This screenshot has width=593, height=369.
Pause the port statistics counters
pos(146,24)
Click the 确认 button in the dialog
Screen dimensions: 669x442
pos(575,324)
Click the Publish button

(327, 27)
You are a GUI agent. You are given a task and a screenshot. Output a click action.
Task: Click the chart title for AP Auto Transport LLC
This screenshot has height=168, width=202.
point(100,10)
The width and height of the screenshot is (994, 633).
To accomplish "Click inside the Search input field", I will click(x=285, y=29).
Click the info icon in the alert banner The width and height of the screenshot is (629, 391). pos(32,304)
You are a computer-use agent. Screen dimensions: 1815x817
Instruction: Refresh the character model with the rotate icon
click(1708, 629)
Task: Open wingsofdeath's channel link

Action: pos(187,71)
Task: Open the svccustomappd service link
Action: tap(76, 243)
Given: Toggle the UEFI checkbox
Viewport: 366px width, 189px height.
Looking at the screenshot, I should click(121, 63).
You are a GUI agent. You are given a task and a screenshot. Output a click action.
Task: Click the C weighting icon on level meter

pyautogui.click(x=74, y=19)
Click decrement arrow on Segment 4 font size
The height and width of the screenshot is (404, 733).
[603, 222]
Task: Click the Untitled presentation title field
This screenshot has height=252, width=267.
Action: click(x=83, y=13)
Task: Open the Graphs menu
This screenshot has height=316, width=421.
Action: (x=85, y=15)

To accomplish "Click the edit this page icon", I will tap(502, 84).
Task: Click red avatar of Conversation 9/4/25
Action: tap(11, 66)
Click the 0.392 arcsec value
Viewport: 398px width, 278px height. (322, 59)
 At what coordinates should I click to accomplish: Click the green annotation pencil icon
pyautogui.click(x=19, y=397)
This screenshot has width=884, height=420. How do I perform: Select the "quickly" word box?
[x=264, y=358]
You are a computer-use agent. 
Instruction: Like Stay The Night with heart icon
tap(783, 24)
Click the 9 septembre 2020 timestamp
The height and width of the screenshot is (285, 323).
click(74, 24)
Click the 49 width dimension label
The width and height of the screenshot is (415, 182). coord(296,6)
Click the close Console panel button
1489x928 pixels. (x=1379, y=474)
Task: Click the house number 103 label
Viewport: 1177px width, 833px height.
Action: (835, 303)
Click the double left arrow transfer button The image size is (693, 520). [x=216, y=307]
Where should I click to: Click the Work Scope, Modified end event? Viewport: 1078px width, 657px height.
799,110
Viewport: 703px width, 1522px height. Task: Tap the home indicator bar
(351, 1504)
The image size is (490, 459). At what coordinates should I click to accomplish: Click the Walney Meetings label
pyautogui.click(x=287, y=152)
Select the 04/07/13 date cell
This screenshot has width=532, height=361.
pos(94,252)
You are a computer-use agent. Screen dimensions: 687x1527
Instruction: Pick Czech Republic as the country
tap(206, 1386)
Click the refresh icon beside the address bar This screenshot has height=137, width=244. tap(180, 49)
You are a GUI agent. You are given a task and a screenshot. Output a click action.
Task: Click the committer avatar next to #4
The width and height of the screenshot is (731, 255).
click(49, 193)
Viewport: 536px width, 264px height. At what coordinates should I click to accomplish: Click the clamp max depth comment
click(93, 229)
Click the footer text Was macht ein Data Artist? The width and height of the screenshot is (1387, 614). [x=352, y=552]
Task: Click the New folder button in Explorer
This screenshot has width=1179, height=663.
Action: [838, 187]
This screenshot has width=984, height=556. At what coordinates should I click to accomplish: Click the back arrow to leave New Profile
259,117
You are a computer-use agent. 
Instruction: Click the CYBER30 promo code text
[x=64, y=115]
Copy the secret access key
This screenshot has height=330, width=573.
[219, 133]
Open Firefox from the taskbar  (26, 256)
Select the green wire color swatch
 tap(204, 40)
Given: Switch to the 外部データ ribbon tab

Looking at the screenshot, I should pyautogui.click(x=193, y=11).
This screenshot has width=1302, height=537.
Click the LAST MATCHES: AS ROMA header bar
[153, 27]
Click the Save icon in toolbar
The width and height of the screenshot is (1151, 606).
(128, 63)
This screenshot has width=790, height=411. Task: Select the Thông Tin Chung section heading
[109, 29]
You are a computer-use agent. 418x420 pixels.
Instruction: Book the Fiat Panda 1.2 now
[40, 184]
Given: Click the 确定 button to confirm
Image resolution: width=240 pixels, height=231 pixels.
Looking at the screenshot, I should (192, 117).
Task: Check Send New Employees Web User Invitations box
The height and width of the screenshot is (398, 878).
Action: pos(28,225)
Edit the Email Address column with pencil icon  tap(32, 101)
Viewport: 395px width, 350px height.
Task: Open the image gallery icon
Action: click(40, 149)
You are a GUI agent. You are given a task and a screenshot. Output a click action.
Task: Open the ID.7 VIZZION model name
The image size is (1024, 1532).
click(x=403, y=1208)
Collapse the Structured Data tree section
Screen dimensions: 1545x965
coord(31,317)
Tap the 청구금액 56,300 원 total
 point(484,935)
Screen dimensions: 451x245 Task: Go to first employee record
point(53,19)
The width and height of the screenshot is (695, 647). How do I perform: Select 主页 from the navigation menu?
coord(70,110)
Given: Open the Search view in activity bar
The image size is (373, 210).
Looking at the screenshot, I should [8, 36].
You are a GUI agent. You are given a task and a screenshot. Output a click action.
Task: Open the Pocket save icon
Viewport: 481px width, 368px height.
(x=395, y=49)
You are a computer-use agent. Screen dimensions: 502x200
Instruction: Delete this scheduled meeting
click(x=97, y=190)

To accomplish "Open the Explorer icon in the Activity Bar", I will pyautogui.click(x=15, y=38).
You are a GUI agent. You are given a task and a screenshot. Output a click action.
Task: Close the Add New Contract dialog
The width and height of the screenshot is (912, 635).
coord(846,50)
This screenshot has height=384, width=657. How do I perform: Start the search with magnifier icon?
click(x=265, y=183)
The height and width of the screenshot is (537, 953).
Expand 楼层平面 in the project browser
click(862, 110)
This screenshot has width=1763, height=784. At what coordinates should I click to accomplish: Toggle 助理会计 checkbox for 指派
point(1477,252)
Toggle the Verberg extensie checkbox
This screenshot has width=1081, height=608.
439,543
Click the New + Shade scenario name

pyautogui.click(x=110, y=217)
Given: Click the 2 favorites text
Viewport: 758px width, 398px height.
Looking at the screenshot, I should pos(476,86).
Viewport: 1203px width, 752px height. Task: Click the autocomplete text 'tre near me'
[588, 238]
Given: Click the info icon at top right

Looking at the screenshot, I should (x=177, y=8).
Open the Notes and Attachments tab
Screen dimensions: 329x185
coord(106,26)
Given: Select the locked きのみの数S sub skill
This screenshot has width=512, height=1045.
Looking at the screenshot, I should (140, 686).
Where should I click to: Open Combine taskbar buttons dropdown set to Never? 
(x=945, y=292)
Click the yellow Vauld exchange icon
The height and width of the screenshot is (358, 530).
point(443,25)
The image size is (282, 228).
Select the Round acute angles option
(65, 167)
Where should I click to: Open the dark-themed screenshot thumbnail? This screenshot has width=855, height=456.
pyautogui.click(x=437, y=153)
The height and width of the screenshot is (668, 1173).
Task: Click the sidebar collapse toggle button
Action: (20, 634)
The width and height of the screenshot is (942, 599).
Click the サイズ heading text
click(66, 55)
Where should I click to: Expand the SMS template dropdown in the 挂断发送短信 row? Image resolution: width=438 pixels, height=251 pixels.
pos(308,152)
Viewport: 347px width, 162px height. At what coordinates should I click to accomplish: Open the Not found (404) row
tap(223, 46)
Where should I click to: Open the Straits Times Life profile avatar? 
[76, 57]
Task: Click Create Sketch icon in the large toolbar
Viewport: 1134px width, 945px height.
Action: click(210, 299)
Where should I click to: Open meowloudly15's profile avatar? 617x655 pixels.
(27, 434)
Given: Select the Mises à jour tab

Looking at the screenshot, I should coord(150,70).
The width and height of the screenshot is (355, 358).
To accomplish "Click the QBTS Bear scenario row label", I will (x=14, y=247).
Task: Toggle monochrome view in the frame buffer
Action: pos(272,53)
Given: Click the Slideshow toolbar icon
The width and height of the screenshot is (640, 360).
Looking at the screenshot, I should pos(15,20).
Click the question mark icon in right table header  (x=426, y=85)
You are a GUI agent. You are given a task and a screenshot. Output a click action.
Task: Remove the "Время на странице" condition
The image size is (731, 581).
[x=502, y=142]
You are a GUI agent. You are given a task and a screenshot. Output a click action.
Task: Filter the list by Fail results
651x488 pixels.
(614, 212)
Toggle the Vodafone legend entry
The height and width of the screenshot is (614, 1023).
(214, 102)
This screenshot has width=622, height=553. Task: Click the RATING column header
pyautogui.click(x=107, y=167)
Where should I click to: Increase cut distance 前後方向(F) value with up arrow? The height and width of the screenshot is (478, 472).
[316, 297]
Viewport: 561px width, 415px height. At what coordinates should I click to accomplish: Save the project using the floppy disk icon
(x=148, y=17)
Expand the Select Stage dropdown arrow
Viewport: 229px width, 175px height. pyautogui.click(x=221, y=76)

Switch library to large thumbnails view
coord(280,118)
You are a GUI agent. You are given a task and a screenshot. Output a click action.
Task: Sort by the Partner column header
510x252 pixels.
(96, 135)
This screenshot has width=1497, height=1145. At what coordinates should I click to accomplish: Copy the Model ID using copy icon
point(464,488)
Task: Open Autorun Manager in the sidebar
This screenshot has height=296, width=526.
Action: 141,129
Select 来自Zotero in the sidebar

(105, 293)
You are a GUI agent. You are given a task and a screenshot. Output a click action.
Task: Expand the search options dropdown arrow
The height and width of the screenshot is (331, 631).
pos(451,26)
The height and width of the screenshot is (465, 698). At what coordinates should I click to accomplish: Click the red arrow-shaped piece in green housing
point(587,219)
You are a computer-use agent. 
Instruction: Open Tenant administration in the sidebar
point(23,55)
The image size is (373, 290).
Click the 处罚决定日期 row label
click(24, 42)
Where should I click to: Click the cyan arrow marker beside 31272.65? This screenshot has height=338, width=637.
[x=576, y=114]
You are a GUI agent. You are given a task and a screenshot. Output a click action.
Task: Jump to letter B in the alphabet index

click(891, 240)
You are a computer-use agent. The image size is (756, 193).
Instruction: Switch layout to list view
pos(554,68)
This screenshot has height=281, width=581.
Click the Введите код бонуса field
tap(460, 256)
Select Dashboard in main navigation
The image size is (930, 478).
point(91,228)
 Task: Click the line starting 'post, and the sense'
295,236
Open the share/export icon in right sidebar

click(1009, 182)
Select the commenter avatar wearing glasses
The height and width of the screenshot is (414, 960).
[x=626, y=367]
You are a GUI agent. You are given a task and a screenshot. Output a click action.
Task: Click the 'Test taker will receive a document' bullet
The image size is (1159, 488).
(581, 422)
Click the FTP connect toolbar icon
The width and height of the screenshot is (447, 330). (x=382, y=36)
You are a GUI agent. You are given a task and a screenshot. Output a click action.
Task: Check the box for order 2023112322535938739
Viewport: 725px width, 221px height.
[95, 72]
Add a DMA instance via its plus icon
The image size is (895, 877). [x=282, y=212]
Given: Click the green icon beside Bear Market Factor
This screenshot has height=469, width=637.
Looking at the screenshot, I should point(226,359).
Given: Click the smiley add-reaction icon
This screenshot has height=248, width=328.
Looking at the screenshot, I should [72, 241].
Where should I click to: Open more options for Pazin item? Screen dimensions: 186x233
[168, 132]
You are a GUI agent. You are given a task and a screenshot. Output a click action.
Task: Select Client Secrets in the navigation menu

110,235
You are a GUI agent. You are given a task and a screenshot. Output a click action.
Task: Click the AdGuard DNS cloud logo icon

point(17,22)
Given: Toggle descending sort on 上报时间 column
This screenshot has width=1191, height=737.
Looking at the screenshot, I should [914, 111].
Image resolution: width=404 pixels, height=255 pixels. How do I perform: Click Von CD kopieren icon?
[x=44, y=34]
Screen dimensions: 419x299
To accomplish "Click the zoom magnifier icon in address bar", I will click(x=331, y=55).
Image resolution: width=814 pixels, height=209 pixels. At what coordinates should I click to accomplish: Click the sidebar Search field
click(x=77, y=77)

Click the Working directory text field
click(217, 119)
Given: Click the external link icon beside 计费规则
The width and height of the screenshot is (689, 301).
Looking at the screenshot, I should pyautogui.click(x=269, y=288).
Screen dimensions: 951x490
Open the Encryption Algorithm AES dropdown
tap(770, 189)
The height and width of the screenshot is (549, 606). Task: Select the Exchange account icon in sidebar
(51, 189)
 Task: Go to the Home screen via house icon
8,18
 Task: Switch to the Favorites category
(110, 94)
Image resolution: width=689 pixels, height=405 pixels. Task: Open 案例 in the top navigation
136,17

----

How to complete this task
Copy every line of the data where "computer" is found.

Output for this task
You are a computer-use agent. Screen dimensions: 1815x817
You are a computer-use agent. 
You are a computer-use agent. Screen dimensions: 687x1527
You are a computer-use agent. 
You are a computer-use agent. 418x420 pixels.
You are a computer-use agent. Screen dimensions: 502x200
You are a computer-use agent. 
You are a computer-use agent. The image size is (756, 193).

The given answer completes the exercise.